«— Come volete: diss'egli: eccelso stupido che siete, caro figliuolo che la peste vi affoghi! Il colpo si farà lo stesso e voi avrete il gran merito di non avere neppure un da due denari. Così la vostra eroica virtù sarà contenta... Ma andate pur là che un giorno o l'altro la fame e il bisogno di ogni cosa vi faranno cascare, e invece di aver per primo un bel colpo, come quello che vi propongo io, mercè cui sareste colla pignatta provveduta per tanto tempo, sarete costretto a qualche miserabile ladroncelleria che vi manderà a marcire in prigione in causa di un tozzo di pane. Fate a vostro modo: vi lascio e non vi dico più nulla: ma vi pentirete, ne sono certo, e vi rincrescerà all'anima di avermi oggi risposto a questo modo.
«Dopo tali parole si allontanò a passo lento, e fermandosi tratto tratto, quasi nell'attesa ch'io lo richiamassi.
«Io guardava dietro lui con animo turbatissimo, le sue parole mi avevano richiamato alla mente che già pur troppo ero cascato là dov'egli diceva, e quello delle candele era un vero furto da me commesso.
«Tornando a casa ero agitato e perplesso. Graffigna mi aveva detto che, non ostante il mio rifiuto d'entrar complice, quel delitto si sarebbe compito la stessa cosa. Era certo il mio dovere farne avvisato il mio padrone. Parevami che se il fatto avvenisse e ch'io non avessi posto in sulle guardie Nariccia, anche su me avesse da ricadere parte della colpa. Ma come governarmi affine di renderne avvertito il padrone? Dirglielo io stesso non avrei osato mai; e come spiegargli il modo onde ero venuto in cognizione di codesto? Ad un tratto mi ricordai la minaccia di Graffigna, di svelare il mio passato a Nariccia per mezzo d'una lettera anonima.
«— Ecco il mezzo! Esclamai tra me stesso, e camminai di buon passo verso casa per mettere in esecuzione quel disegno, ed affrettandomi a scrivere la lettera falsando più che mi fosse possibile la mia scrittura, non fui tranquillo finchè ebbi visto ingoiata quella carta dalla buca della posta.

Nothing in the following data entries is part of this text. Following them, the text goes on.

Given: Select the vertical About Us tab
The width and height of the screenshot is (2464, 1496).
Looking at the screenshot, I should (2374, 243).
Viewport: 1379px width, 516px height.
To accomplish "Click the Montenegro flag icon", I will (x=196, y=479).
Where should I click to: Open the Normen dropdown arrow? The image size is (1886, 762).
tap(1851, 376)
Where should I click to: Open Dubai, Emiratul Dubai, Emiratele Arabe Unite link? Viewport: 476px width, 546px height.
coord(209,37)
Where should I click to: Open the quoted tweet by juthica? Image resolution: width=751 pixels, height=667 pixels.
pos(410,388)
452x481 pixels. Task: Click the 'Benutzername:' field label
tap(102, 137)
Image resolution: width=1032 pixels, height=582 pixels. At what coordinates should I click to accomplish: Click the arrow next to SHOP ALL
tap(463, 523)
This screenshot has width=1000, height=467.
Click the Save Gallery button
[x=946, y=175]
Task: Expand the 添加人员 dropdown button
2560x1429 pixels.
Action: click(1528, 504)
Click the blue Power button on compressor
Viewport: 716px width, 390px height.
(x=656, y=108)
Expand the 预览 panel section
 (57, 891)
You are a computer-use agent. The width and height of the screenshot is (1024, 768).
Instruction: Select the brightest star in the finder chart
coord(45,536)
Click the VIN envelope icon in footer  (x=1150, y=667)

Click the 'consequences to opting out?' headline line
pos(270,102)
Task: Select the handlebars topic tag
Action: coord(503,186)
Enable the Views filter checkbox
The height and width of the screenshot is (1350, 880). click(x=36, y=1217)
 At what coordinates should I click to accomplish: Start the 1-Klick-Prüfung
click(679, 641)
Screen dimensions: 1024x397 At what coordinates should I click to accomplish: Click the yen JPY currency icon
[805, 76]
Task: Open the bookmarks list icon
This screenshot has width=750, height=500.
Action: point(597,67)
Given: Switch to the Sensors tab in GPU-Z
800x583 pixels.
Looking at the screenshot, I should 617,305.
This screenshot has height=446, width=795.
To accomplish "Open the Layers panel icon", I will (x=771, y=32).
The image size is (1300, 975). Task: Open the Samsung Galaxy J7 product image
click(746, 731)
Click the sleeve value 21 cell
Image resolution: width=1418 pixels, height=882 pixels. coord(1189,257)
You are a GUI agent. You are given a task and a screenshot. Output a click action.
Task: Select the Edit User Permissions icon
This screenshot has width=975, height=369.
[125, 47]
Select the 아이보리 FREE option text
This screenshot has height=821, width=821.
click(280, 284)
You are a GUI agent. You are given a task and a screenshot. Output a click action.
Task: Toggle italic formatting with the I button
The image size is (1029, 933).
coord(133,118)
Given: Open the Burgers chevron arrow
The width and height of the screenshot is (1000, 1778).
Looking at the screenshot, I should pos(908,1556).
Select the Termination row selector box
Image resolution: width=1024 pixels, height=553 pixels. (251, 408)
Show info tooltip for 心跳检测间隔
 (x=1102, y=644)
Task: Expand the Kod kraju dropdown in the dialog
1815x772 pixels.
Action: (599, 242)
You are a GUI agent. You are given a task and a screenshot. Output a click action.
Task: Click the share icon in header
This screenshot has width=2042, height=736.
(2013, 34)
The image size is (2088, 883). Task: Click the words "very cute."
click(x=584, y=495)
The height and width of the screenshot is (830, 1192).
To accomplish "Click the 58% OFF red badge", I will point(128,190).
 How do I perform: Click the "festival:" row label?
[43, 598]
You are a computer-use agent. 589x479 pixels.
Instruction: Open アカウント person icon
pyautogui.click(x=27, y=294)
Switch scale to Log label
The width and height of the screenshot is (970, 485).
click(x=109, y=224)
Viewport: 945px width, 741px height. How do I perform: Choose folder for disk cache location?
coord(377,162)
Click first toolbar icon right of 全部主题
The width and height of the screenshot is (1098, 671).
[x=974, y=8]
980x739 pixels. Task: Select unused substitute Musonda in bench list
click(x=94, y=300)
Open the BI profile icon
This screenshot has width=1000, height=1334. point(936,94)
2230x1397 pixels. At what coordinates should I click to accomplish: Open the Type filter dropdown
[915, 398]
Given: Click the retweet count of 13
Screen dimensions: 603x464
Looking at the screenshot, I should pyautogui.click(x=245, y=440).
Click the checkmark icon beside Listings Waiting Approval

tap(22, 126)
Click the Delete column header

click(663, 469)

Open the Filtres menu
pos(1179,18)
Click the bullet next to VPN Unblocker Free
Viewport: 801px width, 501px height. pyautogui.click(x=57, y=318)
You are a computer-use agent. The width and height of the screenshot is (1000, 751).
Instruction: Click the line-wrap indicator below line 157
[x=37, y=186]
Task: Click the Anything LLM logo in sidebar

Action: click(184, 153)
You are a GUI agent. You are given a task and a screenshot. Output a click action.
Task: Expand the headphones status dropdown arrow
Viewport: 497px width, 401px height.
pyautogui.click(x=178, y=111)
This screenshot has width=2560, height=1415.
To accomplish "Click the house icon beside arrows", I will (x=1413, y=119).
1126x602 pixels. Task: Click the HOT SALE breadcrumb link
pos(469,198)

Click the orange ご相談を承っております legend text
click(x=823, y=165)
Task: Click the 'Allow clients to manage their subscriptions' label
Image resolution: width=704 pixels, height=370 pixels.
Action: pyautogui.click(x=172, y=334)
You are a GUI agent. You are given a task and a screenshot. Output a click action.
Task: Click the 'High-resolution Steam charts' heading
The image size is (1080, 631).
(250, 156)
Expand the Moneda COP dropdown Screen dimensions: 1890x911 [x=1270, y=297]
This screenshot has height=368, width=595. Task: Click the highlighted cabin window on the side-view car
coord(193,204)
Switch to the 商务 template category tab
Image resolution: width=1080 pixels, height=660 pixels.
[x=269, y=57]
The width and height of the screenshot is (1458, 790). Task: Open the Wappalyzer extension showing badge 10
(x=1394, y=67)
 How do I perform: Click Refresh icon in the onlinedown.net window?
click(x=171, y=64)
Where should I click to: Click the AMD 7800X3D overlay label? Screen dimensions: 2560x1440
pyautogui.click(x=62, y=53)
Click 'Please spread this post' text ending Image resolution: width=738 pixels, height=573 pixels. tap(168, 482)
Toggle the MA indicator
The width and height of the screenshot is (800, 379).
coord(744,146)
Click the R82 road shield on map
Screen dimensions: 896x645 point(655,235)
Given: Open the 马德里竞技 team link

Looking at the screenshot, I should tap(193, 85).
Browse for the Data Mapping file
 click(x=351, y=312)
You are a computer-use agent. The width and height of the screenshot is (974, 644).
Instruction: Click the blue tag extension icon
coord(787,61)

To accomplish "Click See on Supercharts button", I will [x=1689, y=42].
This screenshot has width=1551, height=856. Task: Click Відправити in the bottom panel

«Quella stessa sera Dorotea mi apparve assai sopra pensiero. Si sarebbe detto che alcuna cosa stava sulle sue labbra per venir fuori, e ch'ella tuttavia si studiava di trattenere. Due o tre volte colsi il suo sguardo fisso su di me con una certa acutezza osservativa che mi faceva intimamente tremare. Sentivo come una incognita minaccia incombermi sopra. Ero inquieto di tutto e ad ogni momento il cuore mi balzava con palpito quasi doloroso.
«La sera non potei addormentarmi che a stento; mi svegliai all'ora solita della notte, ed acceso il lume, secondo l'usato, mi posi allo studio. Non era gran tempo che io mi trovava tutto assorto in esso, quando mi sembrò udire uno strascico di pianelle nel corridoio. Sorsi di scatto, coll'idea di spegnere il lume, nascondere il libro e gettarmi sul pagliericcio: non era più tempo, l'uscio s'aprì e comparve la grossa faccia di Dorotea più burbera e più brutta del solito.
«A quella vista io stetti come annientato. La donna guardò me, guardò il lume acceso, e i suoi occhi mandarono lampi e faville; poi con uno scoppio di quella sua terribil voce da omaccione:
«— Ah! Sei dunque tu, gridò, lo scellerato di ladro che mi ruba le candele! Da un po' di tempo mi pareva e non mi pareva che le consumassero troppo più che non per l'addietro; ma stamattina poi mi sono convinta che le mi sfumavano proprio dalla cassetta, e quantunque non ci sia altri che te in questa casa, tristanzuolo, non volevo credere che tu fossi capace di tal birbonata. Non ho voluto dir nulla ancora al padrone...
«Io la interruppi pregandola, scongiurandola a tacere la cosa. La paura mi aveva ridonata un po' di energia, cui dapprima tutta mi aveva tolta la vergogna. Le dissi il perchè di quel mio fallo, le affermai essere mio intendimento pagare tutte le prese candele, coi primi denari che avrei esatti dal padrone pel dovutomi stipendio; non volesse perdermi, non volesse precipitarmi per l'affatto, svelando la cosa a Nariccia che io prevedeva, che sapeva inesorabile.